### Exercise prompt
Once the line containing "This screenshot has width=1568, height=741." is found in the records below, return it and each following line exactly, up to and including the line containing "You are a computer-use agent. The height", and nothing else.

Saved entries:
BEGIN
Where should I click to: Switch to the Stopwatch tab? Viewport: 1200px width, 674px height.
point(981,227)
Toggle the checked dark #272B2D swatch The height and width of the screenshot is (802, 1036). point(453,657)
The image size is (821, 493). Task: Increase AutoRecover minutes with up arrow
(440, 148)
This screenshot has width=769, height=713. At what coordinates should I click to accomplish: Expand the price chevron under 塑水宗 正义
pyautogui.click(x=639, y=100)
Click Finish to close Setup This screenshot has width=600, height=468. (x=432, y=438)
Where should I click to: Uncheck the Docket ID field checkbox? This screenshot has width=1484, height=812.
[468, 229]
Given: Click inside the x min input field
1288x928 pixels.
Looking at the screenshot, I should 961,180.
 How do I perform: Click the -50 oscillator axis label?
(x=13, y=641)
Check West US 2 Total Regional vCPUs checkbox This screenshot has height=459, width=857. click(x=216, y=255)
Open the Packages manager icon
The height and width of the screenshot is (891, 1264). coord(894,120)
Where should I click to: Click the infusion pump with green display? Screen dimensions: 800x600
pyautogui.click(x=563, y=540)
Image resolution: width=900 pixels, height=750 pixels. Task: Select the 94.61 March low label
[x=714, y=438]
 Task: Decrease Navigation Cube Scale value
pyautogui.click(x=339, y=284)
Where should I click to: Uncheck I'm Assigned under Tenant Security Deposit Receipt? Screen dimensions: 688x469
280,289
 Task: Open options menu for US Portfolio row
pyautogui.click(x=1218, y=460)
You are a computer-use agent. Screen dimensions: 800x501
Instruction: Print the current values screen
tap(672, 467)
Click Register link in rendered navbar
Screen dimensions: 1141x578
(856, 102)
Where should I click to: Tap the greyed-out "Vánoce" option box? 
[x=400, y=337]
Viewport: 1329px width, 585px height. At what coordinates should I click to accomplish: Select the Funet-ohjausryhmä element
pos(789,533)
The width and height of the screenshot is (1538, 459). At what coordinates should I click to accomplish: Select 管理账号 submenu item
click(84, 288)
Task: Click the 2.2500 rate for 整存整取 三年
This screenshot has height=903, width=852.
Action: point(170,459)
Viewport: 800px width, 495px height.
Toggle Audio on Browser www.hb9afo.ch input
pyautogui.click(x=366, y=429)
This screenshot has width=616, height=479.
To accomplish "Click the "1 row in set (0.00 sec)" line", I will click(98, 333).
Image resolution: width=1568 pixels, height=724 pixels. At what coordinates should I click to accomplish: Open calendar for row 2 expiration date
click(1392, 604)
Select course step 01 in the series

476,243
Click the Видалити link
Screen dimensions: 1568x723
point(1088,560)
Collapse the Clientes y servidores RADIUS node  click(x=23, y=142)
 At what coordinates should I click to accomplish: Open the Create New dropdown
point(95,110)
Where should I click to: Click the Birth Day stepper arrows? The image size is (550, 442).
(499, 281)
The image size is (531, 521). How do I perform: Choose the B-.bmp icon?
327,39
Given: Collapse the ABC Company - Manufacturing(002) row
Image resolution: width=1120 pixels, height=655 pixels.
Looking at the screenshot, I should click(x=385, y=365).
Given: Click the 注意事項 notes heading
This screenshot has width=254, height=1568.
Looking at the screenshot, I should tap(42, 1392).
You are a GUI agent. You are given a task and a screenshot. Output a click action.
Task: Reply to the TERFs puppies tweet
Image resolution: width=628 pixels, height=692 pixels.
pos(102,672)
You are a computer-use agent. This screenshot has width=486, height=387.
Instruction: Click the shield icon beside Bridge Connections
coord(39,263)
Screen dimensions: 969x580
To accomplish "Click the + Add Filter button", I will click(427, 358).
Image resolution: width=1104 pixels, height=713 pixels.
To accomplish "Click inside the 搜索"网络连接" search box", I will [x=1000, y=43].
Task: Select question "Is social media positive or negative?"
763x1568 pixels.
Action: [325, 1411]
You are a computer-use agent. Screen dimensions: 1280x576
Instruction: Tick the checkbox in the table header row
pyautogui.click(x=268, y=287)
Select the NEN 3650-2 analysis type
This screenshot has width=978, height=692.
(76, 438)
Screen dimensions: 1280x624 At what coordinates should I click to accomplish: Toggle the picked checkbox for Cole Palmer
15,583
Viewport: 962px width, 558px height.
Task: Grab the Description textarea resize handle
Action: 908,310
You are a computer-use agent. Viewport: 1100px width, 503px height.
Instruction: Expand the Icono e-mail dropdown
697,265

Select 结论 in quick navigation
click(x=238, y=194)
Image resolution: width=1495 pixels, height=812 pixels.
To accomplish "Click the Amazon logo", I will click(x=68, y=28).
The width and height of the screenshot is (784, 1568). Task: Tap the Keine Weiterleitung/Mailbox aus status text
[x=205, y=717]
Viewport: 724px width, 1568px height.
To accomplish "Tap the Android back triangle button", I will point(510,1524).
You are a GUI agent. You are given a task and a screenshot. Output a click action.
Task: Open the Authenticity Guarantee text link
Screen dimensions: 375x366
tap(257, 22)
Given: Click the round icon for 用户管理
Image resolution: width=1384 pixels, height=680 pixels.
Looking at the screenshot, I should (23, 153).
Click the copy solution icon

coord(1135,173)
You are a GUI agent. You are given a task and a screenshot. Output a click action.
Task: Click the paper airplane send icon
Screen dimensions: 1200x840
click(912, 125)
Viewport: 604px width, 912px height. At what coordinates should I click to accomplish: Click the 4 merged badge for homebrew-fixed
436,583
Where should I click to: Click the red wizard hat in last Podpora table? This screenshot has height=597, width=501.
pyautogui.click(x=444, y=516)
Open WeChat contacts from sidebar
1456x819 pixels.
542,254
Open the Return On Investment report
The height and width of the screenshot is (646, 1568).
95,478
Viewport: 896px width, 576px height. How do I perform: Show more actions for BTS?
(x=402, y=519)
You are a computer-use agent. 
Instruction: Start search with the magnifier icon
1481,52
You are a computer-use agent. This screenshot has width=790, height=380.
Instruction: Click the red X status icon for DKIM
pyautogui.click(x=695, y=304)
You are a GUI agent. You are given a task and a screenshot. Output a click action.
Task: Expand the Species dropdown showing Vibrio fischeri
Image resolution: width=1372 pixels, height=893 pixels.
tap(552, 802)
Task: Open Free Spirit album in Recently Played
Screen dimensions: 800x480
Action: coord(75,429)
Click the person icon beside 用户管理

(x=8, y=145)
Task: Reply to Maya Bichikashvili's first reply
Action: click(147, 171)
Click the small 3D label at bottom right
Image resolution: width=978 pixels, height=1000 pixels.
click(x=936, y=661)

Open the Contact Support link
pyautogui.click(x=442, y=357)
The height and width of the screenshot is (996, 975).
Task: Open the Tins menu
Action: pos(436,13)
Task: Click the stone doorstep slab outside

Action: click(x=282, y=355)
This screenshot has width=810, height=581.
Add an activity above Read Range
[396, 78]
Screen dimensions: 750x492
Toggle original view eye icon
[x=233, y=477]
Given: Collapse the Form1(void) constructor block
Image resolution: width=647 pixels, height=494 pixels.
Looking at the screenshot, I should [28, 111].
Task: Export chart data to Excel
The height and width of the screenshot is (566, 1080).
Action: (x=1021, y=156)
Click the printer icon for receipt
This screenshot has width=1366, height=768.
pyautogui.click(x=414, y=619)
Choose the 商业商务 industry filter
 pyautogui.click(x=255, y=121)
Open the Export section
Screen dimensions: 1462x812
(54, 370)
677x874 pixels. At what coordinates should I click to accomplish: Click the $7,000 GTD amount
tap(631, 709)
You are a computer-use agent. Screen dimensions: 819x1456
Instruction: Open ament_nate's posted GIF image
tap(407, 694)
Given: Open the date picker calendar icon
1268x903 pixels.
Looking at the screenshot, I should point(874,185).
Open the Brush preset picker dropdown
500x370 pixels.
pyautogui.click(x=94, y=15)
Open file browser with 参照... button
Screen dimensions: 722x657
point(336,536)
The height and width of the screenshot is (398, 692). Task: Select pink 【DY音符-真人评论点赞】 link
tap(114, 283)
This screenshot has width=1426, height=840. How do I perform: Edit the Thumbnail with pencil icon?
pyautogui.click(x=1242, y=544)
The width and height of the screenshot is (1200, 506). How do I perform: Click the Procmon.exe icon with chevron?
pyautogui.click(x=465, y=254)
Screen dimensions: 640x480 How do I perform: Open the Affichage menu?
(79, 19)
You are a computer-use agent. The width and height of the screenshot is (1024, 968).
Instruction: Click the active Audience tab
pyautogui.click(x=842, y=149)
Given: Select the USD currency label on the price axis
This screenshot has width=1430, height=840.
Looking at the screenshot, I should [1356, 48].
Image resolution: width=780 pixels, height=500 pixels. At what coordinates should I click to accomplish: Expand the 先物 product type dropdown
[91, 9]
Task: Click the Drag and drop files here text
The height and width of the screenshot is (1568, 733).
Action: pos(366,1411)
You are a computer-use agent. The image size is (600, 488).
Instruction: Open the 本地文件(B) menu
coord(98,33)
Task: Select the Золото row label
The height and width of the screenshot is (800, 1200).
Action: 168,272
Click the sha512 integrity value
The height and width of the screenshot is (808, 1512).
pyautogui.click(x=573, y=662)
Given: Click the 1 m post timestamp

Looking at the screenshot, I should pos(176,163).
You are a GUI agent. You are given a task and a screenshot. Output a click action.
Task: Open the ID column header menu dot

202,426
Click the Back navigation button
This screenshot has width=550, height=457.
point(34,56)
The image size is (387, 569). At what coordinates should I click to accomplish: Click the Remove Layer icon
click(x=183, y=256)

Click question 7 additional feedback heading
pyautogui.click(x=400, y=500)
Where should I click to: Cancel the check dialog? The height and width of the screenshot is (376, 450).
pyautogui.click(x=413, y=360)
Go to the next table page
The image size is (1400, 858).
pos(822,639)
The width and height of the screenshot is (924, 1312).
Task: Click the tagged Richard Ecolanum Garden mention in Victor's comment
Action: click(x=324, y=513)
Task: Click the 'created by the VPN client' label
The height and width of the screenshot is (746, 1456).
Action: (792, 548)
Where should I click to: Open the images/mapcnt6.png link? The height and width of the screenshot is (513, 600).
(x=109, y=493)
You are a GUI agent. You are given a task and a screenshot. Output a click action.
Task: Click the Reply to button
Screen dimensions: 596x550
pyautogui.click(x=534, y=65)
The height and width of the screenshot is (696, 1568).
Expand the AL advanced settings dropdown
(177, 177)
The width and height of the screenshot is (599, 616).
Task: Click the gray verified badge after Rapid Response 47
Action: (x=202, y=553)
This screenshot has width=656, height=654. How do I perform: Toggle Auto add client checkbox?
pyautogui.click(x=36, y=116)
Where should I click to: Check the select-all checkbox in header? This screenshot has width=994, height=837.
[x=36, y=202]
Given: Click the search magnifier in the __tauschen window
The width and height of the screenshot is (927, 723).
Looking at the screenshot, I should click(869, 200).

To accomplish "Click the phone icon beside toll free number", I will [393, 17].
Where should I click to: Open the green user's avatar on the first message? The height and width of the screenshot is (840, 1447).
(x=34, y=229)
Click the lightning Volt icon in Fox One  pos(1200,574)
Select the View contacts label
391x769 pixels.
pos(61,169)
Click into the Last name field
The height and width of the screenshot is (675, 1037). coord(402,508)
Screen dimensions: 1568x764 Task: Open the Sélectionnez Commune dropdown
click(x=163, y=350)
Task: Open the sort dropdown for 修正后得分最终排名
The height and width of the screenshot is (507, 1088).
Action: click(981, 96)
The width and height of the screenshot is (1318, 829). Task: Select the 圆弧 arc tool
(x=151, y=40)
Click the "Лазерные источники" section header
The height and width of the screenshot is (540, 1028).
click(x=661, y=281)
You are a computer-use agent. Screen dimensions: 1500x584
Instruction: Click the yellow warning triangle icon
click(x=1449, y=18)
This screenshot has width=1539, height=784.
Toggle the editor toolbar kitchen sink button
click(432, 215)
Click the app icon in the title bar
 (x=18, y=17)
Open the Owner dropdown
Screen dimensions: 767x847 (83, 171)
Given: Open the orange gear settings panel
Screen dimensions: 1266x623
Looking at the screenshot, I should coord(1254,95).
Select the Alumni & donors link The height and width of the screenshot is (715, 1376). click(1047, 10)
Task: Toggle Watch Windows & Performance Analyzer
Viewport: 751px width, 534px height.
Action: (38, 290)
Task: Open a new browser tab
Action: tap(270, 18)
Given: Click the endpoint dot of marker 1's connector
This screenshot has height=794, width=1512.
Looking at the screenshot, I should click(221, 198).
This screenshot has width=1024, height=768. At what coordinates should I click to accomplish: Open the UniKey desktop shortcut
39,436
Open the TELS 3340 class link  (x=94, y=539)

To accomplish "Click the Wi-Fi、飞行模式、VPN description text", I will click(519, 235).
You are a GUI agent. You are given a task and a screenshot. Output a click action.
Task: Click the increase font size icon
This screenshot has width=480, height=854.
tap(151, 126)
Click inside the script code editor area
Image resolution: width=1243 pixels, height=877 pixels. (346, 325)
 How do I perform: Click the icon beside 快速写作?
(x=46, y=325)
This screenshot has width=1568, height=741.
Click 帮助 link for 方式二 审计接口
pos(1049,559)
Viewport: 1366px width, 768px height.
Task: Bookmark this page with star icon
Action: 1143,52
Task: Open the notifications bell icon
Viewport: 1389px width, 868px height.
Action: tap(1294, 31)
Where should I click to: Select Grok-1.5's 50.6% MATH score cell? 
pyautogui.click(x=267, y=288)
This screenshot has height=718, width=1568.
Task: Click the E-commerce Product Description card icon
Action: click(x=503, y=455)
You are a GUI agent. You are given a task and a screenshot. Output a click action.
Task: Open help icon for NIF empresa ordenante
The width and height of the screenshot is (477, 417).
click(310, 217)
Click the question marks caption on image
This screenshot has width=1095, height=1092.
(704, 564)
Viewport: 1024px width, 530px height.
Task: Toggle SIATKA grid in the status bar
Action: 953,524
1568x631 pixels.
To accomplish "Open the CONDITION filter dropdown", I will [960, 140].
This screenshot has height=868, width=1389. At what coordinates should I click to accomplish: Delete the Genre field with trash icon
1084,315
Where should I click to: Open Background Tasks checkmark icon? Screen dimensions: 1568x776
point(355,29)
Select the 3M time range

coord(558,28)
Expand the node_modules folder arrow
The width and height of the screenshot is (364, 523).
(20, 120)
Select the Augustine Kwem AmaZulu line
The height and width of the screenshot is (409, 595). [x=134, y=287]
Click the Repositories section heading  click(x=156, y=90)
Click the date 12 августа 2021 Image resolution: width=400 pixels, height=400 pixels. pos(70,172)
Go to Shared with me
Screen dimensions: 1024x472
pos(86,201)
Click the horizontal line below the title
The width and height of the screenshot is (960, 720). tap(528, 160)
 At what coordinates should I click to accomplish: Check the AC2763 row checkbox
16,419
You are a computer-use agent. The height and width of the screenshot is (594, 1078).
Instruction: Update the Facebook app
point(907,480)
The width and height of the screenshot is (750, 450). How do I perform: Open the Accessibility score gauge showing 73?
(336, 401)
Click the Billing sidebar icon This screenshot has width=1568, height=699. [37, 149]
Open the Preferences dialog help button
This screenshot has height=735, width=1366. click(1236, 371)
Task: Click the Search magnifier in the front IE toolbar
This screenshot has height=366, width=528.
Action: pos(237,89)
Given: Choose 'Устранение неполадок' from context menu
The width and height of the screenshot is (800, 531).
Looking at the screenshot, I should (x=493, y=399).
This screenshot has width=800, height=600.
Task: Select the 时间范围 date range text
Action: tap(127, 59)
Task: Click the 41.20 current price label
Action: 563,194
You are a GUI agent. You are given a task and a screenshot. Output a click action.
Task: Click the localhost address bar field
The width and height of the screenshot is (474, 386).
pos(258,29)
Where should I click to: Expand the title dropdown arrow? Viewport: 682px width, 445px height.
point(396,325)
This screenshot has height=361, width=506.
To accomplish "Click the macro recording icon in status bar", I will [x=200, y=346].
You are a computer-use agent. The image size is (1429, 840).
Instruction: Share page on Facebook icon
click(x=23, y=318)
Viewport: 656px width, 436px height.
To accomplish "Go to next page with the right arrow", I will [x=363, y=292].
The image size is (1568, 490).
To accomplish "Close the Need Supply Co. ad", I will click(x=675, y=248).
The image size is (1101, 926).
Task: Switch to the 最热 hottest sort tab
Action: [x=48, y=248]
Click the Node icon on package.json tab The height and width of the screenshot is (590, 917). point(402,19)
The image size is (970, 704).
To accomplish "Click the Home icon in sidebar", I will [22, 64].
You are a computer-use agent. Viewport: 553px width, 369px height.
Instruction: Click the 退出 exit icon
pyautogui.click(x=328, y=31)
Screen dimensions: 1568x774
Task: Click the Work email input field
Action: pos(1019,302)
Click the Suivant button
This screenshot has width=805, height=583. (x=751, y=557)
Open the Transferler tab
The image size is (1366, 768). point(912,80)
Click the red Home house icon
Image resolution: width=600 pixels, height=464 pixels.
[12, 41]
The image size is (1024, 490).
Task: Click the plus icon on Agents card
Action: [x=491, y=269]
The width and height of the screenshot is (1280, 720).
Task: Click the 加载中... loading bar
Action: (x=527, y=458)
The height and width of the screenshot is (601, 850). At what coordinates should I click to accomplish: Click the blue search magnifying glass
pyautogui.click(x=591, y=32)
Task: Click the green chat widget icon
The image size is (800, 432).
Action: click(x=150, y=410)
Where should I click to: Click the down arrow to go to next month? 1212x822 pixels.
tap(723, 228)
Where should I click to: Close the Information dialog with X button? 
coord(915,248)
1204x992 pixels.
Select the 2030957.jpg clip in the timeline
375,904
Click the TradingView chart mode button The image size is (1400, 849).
END
### Reply
This screenshot has width=1568, height=741.
Click 帮助 link for 方式二 审计接口
pos(1049,559)
Viewport: 1366px width, 768px height.
Task: Bookmark this page with star icon
Action: 1143,52
Task: Open the notifications bell icon
Viewport: 1389px width, 868px height.
Action: tap(1294, 31)
Where should I click to: Select Grok-1.5's 50.6% MATH score cell? 
pyautogui.click(x=267, y=288)
This screenshot has height=718, width=1568.
Task: Click the E-commerce Product Description card icon
Action: click(x=503, y=455)
You are a GUI agent. You are given a task and a screenshot. Output a click action.
Task: Open help icon for NIF empresa ordenante
The width and height of the screenshot is (477, 417).
click(310, 217)
Click the question marks caption on image
This screenshot has width=1095, height=1092.
(704, 564)
Viewport: 1024px width, 530px height.
Task: Toggle SIATKA grid in the status bar
Action: 953,524
1568x631 pixels.
To accomplish "Open the CONDITION filter dropdown", I will [960, 140].
This screenshot has height=868, width=1389. At what coordinates should I click to accomplish: Delete the Genre field with trash icon
1084,315
Where should I click to: Open Background Tasks checkmark icon? Screen dimensions: 1568x776
point(355,29)
Select the 3M time range

coord(558,28)
Expand the node_modules folder arrow
The width and height of the screenshot is (364, 523).
(20, 120)
Select the Augustine Kwem AmaZulu line
The height and width of the screenshot is (409, 595). [x=134, y=287]
Click the Repositories section heading  click(x=156, y=90)
Click the date 12 августа 2021 Image resolution: width=400 pixels, height=400 pixels. pos(70,172)
Go to Shared with me
Screen dimensions: 1024x472
pos(86,201)
Click the horizontal line below the title
The width and height of the screenshot is (960, 720). tap(528, 160)
 At what coordinates should I click to accomplish: Check the AC2763 row checkbox
16,419
You are a computer-use agent. The height and width of the screenshot is (594, 1078).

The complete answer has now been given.